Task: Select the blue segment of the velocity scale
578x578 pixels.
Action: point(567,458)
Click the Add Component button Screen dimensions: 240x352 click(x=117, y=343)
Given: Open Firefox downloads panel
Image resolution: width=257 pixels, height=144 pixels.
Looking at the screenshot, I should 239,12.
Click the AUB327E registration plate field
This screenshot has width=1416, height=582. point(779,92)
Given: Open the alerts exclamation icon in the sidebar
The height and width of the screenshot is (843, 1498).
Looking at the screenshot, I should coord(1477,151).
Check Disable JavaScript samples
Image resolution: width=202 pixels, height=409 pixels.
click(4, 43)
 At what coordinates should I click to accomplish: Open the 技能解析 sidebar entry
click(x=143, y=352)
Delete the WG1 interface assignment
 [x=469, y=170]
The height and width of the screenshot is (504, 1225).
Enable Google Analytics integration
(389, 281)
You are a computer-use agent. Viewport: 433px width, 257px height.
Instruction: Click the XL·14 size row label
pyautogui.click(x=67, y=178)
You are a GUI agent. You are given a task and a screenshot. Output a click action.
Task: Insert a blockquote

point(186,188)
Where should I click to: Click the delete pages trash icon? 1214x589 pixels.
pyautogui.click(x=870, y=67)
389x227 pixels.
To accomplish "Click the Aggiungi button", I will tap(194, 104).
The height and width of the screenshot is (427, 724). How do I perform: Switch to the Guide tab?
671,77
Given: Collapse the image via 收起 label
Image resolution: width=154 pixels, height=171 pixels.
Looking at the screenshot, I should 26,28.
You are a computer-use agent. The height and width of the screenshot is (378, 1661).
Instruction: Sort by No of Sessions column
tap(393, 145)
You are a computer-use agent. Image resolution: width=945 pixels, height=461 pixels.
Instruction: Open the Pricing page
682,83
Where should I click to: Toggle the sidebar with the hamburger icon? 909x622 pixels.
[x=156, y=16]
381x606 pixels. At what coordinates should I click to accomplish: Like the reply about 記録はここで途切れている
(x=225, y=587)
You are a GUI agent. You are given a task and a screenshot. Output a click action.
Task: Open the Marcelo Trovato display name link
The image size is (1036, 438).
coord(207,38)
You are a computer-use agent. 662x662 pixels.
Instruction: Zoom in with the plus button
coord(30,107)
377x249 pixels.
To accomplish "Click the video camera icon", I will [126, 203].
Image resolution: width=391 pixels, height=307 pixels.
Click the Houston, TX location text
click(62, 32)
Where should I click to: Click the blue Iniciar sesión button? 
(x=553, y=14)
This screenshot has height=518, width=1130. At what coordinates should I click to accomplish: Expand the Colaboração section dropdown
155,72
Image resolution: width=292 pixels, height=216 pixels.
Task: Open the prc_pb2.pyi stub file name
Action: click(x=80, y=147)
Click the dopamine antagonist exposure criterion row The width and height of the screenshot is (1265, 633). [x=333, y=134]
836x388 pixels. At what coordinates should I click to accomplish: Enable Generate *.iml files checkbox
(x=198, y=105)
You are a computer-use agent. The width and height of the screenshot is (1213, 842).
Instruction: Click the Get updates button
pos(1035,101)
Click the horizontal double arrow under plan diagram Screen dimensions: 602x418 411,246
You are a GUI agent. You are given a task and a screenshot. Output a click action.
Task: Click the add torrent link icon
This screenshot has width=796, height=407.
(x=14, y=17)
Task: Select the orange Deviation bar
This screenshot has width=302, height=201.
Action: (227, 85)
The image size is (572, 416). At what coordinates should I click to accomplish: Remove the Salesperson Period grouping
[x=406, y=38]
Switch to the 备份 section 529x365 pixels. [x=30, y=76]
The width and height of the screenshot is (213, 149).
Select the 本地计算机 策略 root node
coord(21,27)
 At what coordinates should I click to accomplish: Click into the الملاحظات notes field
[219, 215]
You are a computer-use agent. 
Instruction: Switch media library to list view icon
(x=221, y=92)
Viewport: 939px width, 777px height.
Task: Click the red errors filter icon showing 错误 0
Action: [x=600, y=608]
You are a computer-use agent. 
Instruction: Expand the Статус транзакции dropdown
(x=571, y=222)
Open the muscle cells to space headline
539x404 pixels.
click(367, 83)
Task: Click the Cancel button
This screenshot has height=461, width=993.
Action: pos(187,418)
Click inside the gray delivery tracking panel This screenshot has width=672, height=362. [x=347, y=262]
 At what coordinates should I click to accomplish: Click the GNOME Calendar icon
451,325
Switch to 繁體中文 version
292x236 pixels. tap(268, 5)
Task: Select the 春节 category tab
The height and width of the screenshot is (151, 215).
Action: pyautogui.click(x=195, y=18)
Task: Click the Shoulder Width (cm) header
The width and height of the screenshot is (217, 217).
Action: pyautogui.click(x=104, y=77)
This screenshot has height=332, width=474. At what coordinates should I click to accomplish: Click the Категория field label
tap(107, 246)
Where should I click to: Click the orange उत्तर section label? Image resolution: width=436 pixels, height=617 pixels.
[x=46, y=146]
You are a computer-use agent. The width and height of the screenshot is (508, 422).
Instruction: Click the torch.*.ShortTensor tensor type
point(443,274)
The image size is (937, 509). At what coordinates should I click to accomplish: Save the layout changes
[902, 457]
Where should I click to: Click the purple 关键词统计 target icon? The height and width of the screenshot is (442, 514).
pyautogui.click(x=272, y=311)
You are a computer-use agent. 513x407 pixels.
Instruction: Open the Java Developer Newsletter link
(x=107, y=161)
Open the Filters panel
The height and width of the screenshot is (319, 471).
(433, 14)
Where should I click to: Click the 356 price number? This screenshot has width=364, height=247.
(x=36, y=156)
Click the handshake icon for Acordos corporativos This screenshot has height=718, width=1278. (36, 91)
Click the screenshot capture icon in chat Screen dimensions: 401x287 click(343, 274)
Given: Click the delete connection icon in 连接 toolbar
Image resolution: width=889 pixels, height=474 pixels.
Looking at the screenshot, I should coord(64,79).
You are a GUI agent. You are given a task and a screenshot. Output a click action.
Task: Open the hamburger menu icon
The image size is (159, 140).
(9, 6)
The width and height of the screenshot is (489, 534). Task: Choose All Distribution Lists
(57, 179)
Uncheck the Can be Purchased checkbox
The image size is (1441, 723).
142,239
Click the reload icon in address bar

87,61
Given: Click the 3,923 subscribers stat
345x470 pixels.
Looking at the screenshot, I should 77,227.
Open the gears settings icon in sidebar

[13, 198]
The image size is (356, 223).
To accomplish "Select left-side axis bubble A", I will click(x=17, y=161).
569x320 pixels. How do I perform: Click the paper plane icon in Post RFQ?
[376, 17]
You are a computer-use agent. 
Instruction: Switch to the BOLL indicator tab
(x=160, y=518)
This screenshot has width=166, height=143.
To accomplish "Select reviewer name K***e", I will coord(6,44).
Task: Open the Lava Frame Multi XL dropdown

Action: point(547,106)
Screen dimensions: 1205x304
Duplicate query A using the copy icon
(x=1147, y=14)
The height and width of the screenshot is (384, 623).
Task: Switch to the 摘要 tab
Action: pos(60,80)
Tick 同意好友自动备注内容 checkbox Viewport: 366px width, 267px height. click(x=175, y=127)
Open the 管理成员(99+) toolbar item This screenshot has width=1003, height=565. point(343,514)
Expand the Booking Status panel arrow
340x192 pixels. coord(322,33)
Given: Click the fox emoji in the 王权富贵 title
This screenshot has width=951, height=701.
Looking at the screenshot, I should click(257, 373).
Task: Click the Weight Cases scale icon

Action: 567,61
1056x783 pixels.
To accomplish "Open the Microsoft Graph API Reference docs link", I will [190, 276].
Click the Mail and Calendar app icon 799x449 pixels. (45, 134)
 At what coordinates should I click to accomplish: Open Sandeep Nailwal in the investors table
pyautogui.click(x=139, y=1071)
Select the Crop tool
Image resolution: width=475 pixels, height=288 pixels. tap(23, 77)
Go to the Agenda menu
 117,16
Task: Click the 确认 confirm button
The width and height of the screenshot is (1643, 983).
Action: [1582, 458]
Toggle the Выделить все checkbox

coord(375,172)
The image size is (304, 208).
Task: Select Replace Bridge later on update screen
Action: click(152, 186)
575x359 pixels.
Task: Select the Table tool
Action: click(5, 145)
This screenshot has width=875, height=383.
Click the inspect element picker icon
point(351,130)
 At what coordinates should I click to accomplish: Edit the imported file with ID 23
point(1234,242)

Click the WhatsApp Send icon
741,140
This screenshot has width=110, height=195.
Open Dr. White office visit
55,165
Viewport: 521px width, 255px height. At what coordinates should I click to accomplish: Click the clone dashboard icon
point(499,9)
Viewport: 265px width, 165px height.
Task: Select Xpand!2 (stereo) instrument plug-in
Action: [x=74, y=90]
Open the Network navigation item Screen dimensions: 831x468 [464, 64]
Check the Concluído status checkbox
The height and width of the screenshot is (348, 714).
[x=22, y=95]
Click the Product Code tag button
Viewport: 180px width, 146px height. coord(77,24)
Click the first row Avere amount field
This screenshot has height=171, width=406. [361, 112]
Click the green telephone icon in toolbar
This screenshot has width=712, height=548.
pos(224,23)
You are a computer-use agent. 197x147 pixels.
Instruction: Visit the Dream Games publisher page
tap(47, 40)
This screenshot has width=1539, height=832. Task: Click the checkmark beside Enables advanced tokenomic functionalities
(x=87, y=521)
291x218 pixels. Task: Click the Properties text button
_ _ _ _
» What the exercise asks
Whenever the string "toolbar" shows up in a line above, copy that line.

» Result of the task
Given: Click the delete connection icon in 连接 toolbar
Open the 管理成员(99+) toolbar item This screenshot has width=1003, height=565. point(343,514)
Click the green telephone icon in toolbar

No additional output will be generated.